If the metal is particularly thin, the following tip may help. When cutting
the preliminary seat, use a setting bur that is slightly dull. Then, rather
than cutting the metal away cleanly, it will push some of the metal down.
This metal will bulge down below the plate supporting the stone.
Cutting Azures Next, turn the jewelry over and clean up the back of the plate. If the
plate is thin, all you can do is scrape away any burs and polish with
a bristle brush. If the plate is thick enough, you need to cut away some
of the metal surrounding the holes. These cuts are called azures. The
easiest method is to cut a tapered hole using a bud bur.
On finer jewelry you will want to cut a square or triangle shaped tapered
hole. The results look like bright cutting on the backside of the jewelry.
To begin, cut a tapered hole with a bud bur. Then, using a hart bur held
sideways cut your corners in each hole. Next, use a small wheel bur to
clean away the metal between the corners. Then use a polished flat graver
to clean up and polish your cuts.
With a little practice, you can easily cut professional looking azures
in just a few minutes.
Removing Excess Metal The next step is to remove excess metal from around the stones and to
rough out the bright cut. First, mark where the beads are to be using
a scribe or the point of a tweezers. Then using a small (2 - 3 mm) hart
bur held perpendicular to the metal begin cutting the excess metal. Use
the seat cut by the setting bur as a depth gauge. Do not cut below this
line. First, cut the metal from between the stones. Then, cut around the
outside forming a 45 angle for the bright cut. Be very careful to not
cut any of the metal marked for the beads. If necessary, trim the metal
left for beads and clean up the cutting with a graver.

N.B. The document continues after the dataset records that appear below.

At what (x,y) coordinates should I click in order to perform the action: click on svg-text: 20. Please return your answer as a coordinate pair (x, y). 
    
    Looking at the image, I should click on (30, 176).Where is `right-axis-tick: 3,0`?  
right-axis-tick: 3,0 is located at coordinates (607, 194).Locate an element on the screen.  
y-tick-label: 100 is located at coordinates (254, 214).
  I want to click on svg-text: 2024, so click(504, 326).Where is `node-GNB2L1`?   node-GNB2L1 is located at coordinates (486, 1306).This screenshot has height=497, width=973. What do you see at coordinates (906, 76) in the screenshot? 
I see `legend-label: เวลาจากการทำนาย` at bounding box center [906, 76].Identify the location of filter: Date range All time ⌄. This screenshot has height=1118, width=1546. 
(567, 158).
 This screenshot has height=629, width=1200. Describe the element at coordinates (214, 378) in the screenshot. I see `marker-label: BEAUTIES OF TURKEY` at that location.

Finish Cutting the Seats Select a hart bur the same size or slightly smaller than the stone. Then,
cut the seat for each stone by slightly undercutting the metal left for
beads. By cutting the seat in this manner, the bead is already partially
over the stone.
Setting the Stones Remove the stones one at a time from the tray and lay it over its corresponding
seat. Inspect it to make certain it will fit and make any necessary adjustments.
Then, place one side of the stone in its seat and push it in place using
a brass pusher. Repeat the process for each stone.
Forming the Beads Next, push the beads down tight on the stones using a graver. For most
beads, place a round bottom graver at the base of the bead and push it
over the stone. Where a bar of metal is left between two stones to form
two beads, use a flat graver and cut straight down. Wiggle the graver
back and forth forming a bead onto each stone. Where a triangle of metal
is left between three stones, use a round bottom graver. Push sideways
on each tip of the triangle pushing it over a stone (one tip over each
stone). Then use a beading tool to form the bead down tight on the stones.
When all the stones are tight, clean up the beads with a graver. Then
shape them using a beading tool. Bright Cut Finally, go over all the remaining metal using a highly polished flat
bottom graver. Smooth out any rough places, using long even cutting strokes.
This will leave the metal polished. If necessary polish with rouge only
using a small bristle brush, and finish the edge with a millgrain wheel.